I spent two days with her in one of the busiest cities in Japan. In the middle of the crowded streets and sea of restaurants, we had conversations passing through the lights of Shinjuku. We had coffee and made our way into the cold, hugging onto the collars of our jackets.

“Why?” she asked. “Why does this keep happening to me?”

I didn’t know what to say. Even in the brief good moments when we would lose ourselves, we had come back to this; it always came back to this. I felt the all to familiar pit fall to my stomach.

I didn’t know the answers. I wish I knew, because she deserved them. Because she had to see it with her own eyes that she was worth more than the credit she gave herself and I should know. I’ve known her my whole life.
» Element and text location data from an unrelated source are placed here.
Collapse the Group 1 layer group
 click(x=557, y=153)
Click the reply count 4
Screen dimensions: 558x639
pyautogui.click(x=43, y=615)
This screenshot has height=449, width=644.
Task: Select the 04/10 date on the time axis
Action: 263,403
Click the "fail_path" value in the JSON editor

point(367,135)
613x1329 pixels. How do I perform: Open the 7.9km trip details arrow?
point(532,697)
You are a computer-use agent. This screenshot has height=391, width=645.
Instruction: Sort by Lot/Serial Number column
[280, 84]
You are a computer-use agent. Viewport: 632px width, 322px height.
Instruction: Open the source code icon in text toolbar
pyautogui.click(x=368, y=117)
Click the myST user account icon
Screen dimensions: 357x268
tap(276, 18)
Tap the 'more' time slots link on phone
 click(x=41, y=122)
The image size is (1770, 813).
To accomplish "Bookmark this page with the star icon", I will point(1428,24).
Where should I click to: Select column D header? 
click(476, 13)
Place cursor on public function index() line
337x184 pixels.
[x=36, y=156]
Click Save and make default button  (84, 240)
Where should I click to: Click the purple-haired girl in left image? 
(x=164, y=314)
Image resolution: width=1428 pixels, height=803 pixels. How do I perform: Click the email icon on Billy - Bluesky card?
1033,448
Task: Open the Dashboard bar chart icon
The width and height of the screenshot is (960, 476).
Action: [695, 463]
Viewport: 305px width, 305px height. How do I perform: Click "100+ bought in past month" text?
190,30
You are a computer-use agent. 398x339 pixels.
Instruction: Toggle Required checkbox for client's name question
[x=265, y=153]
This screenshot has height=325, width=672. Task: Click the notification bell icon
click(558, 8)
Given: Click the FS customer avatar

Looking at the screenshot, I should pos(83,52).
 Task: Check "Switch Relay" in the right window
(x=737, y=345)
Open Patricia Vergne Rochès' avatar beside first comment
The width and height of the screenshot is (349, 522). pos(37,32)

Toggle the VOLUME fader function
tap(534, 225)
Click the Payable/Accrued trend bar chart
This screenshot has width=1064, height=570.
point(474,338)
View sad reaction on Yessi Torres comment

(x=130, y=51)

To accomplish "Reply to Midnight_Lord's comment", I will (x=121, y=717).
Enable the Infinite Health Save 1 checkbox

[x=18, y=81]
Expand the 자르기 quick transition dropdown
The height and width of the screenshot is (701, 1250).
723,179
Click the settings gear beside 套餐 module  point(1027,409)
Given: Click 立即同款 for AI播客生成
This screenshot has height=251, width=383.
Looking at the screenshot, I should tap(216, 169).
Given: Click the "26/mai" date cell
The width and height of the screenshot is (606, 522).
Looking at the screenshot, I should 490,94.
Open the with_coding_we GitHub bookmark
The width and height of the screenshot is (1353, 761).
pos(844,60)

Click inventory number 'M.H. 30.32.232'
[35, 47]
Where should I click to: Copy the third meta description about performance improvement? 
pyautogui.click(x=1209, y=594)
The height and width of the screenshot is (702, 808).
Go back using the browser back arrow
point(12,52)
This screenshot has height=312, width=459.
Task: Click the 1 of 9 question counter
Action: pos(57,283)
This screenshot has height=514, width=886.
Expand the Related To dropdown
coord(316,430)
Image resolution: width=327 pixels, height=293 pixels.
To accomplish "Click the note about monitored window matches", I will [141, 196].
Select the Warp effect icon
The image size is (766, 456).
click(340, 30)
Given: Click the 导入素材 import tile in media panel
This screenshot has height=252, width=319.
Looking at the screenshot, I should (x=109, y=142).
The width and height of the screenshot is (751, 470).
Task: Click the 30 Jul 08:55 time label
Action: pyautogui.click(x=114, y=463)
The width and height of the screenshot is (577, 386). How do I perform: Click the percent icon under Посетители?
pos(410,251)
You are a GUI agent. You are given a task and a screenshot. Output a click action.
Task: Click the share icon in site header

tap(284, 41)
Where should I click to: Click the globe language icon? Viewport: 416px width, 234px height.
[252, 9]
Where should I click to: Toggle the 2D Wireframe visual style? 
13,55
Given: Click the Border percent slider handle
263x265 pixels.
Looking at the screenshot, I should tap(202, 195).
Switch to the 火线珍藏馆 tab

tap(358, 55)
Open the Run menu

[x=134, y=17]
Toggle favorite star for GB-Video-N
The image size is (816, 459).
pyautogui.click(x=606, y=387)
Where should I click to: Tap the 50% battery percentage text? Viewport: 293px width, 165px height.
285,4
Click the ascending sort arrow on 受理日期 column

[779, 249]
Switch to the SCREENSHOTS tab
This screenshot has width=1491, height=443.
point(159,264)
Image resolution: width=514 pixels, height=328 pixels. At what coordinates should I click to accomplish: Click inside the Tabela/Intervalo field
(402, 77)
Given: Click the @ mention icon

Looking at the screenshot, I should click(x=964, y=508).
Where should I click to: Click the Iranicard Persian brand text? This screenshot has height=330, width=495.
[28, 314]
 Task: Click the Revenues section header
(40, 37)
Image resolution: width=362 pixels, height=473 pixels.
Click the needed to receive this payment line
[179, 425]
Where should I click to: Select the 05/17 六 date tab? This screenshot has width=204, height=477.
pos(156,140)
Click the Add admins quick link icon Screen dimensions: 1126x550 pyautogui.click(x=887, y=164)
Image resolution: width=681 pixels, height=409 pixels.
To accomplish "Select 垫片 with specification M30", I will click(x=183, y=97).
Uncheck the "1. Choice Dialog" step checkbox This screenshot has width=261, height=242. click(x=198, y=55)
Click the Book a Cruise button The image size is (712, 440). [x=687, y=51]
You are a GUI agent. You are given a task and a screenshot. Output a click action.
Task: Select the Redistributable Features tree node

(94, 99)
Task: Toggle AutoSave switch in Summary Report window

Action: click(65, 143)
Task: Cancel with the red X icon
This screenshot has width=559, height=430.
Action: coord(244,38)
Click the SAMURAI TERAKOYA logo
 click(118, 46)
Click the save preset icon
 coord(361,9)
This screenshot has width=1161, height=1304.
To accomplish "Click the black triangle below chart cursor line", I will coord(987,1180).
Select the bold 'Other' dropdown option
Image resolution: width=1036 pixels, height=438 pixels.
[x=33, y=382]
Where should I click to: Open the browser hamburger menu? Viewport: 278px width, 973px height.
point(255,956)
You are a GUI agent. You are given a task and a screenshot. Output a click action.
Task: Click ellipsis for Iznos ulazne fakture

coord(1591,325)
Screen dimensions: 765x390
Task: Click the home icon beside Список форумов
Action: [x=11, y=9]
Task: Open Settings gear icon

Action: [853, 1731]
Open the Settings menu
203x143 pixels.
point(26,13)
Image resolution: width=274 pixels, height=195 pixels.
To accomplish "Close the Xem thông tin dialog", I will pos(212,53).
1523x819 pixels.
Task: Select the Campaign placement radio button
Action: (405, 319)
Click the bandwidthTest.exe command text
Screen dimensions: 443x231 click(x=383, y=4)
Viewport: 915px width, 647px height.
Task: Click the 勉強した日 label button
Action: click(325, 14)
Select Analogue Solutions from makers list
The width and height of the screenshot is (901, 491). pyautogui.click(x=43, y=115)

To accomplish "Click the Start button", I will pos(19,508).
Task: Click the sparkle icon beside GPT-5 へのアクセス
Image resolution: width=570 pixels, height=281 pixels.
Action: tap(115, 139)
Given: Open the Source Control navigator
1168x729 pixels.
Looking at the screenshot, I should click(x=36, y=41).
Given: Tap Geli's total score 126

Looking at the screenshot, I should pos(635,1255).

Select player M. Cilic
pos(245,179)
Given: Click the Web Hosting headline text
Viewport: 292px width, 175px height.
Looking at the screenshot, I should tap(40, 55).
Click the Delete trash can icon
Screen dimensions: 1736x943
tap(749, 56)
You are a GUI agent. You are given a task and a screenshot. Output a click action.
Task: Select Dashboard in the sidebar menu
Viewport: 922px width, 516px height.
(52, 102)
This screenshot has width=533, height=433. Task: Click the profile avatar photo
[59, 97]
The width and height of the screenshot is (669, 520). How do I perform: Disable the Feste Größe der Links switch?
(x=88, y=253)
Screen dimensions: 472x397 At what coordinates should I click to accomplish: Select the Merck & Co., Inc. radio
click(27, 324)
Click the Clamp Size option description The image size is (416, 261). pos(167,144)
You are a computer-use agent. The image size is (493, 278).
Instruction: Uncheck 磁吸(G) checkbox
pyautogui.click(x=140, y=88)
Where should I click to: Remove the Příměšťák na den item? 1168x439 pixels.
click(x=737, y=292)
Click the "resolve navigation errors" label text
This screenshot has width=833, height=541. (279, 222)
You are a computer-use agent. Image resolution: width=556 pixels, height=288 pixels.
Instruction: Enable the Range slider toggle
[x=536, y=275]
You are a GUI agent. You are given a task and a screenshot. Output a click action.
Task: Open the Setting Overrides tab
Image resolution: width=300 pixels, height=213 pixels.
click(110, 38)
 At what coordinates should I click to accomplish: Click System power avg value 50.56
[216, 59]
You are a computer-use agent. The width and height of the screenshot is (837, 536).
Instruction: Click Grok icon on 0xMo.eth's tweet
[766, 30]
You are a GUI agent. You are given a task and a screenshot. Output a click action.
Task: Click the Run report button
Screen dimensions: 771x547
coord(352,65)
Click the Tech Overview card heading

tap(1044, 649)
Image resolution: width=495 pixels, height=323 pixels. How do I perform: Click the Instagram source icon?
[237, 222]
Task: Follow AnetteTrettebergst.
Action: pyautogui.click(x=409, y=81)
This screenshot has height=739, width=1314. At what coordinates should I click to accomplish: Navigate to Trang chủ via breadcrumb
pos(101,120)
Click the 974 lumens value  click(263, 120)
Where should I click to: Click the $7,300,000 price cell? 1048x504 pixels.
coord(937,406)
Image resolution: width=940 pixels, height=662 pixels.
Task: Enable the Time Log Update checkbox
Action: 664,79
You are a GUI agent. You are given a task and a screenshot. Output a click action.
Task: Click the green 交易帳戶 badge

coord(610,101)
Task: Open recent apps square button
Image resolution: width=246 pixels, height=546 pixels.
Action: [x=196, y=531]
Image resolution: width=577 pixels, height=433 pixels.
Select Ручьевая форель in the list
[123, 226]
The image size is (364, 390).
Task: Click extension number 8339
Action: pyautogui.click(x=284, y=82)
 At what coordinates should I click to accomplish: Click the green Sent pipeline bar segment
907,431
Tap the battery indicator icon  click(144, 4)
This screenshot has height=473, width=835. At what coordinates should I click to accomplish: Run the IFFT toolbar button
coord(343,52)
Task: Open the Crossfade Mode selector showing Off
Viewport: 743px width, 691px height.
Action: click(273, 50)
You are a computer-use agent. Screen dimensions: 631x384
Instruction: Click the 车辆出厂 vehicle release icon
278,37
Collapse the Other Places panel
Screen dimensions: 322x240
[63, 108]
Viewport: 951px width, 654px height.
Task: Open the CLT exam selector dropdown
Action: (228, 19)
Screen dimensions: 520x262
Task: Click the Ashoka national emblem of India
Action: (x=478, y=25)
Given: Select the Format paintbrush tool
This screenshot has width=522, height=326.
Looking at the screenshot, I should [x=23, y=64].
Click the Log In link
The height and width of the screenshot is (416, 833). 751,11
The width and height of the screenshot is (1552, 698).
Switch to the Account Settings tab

We continued to wander in the sea of faces, passing by business men and women heading to work, the tourists who stopped to take photos, the high schoolers swarming in groups, and the couples who made their way into the tiny streets holding hands. Her eyes filled with questions and silence. Her heart dropped and I felt it.

“Why don’t you try giving it your all?” I offered.

She shook her head.

“I can’t open my heart up to anyone, anymore,” she said. “It’s just the same cycle and that cycle is too painful.”

This time I shook my head. “No. This time you open up your heart to yourself. You give your love to someone you know will not take it for granted. No more excuses. Love yourself, ok?”

For the longest time we were enemies; my heart and my mind. While my mind constantly reminded my heart that there were better days ahead, my heart didn’t remind me, but made me feel as if there weren’t. On the days my heart felt uplifted, my mind always reminded me that such feelings didn’t last forever. There was no bridge between them. There was no love.

Sometimes the hardest part was convincing the heart and mind that we’re on the same side. We were always on the same side.

As I stood in the middle of the crowded street, I finally realized I had to be friends with her. I needed to be friends with myself. I needed to whole heartedly not criticize, but embrace her when the world seemed to shadow her. I had to speak kind words and encourage her and not overcast them with constant blame.

But more than anything, I needed to love her more than anyone else.